The IRS designates certain information returns — including Forms 1099-INT, 1099-MISC, 1099-NEC, 1099-DIV, and 1099-K — as “continuous use” forms. The concept is straightforward: because the content and design of these forms don’t change every year, the IRS prints them once and keeps the same version active until a legislative or regulatory change forces a redesign. Filers simply write in the calendar year for which they’re reporting. This eliminates the need for payers to obtain new paper forms annually.
The October 2013 revision of Form 1099-INT remained the current version for over a decade. The January 2024 revision that replaced it made relatively modest changes: updating the “Foreign country or U.S. possession” label in Box 7 to “Foreign country or U.S. Territory,” adding information about the 10-return electronic filing threshold, modifying the calendar year entry field, adding a section in the recipient instructions about the payer’s routing transit number, and removing Copy C and the payer instructions from the document.

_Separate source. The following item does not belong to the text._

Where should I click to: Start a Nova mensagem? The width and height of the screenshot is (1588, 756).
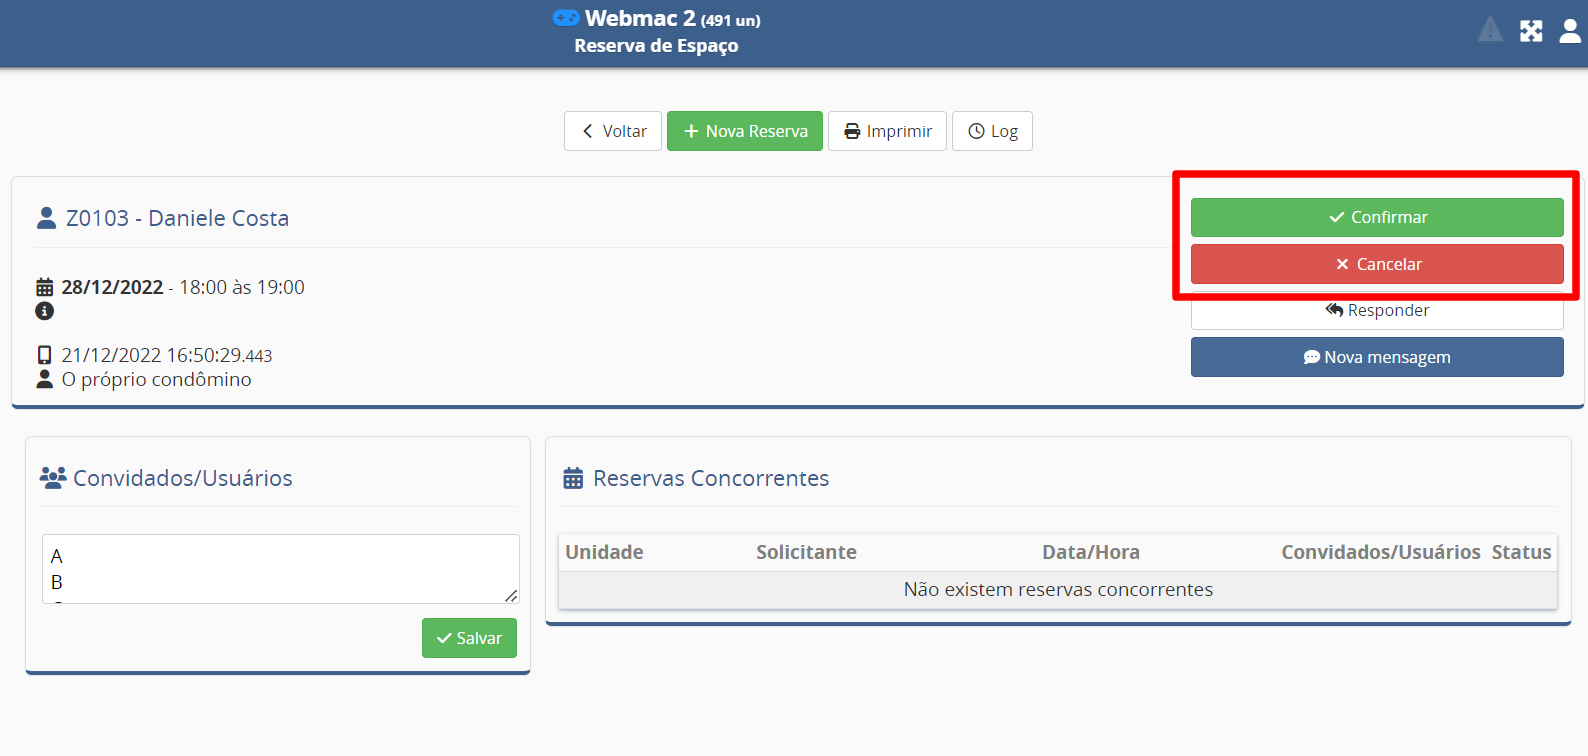(1376, 357)
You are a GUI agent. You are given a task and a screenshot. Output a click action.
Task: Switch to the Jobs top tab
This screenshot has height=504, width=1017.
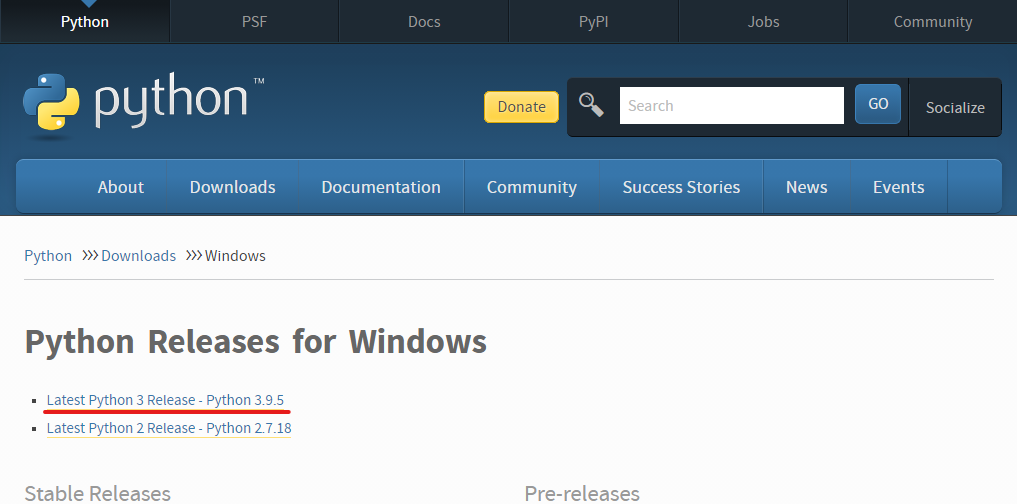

Payers that file 10 or more information returns in aggregate — across all 1099 types, W-2s, and related forms — have been required to file electronically since tax year 2023. The IRS’s legacy electronic filing platform, the Filing Information Returns Electronically (FIRE) system, is being retired for tax year 2026 (filing season 2027). Its replacement, the Information Returns Intake System (IRIS), is already live for tax years 2022 and later and will become the sole electronic intake system going forward. Filers can use the web-based IRIS Taxpayer Portal for manual entry or CSV uploads of up to 100 returns at a time, or the IRIS Application-to-Application channel for higher-volume transmissions via software. Payers unable to file electronically may request a waiver using Form 8508, though approval is not guaranteed and is valid only for the current filing year.
It’s worth noting that the $2,000 reporting threshold increase enacted by the One, Big, Beautiful Bill Act in July 2025 applies to payments reported on Forms 1099-NEC, 1099-MISC, and W-2G — not to interest income reported on Form 1099-INT. The $10 threshold for reporting interest income remains unchanged.